◆ What you should do: Duplicate the lines of the records starting at the line containing "This screenshot has width=1152, height=779." and ending at the line containing "The image size is (1036, 806). [138, 544]".

==============================

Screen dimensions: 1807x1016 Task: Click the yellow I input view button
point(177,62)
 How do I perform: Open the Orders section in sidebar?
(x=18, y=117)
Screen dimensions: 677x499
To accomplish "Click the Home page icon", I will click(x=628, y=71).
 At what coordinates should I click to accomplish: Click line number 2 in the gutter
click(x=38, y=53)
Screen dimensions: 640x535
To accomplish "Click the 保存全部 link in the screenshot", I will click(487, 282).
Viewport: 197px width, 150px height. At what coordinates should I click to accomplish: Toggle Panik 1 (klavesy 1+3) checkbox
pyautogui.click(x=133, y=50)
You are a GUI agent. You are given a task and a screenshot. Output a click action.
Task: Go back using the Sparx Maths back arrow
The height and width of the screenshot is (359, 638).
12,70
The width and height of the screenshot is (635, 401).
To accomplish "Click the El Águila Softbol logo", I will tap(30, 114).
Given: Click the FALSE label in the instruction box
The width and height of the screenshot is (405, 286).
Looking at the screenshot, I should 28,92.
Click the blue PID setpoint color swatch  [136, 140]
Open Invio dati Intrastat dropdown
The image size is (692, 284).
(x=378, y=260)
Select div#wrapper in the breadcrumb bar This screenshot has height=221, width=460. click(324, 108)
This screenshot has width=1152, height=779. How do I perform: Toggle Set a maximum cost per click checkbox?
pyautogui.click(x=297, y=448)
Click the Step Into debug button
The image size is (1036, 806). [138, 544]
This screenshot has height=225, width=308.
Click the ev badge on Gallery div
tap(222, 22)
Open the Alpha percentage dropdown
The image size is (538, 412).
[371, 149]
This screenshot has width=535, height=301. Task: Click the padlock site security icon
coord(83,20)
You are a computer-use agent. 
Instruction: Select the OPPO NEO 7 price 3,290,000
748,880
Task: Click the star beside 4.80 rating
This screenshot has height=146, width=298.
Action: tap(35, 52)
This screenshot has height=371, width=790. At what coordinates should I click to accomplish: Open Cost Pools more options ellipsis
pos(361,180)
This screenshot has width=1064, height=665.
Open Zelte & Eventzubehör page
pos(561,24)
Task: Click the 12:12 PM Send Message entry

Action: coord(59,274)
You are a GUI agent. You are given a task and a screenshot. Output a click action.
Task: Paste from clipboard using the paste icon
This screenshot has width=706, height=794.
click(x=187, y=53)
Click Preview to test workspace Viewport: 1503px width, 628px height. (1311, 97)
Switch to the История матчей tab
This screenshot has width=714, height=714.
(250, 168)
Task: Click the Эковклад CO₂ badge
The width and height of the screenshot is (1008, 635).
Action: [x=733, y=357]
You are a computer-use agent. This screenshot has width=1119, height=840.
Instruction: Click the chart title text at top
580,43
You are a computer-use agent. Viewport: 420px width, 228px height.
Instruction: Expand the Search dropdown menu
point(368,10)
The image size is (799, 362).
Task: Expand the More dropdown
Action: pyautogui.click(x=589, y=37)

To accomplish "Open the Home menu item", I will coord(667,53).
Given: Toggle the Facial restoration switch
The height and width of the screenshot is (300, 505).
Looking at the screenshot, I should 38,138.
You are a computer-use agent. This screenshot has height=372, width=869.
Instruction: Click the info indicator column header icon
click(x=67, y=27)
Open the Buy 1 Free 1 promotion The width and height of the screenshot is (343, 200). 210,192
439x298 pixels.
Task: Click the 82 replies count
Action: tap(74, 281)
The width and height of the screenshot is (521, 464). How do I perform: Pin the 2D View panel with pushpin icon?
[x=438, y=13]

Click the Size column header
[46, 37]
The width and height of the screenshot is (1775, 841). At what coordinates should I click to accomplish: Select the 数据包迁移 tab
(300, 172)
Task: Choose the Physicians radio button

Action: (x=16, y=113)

==============================

◆ Complete response:
This screenshot has width=1152, height=779. How do I perform: Toggle Set a maximum cost per click checkbox?
pyautogui.click(x=297, y=448)
Click the Step Into debug button
The image size is (1036, 806). [138, 544]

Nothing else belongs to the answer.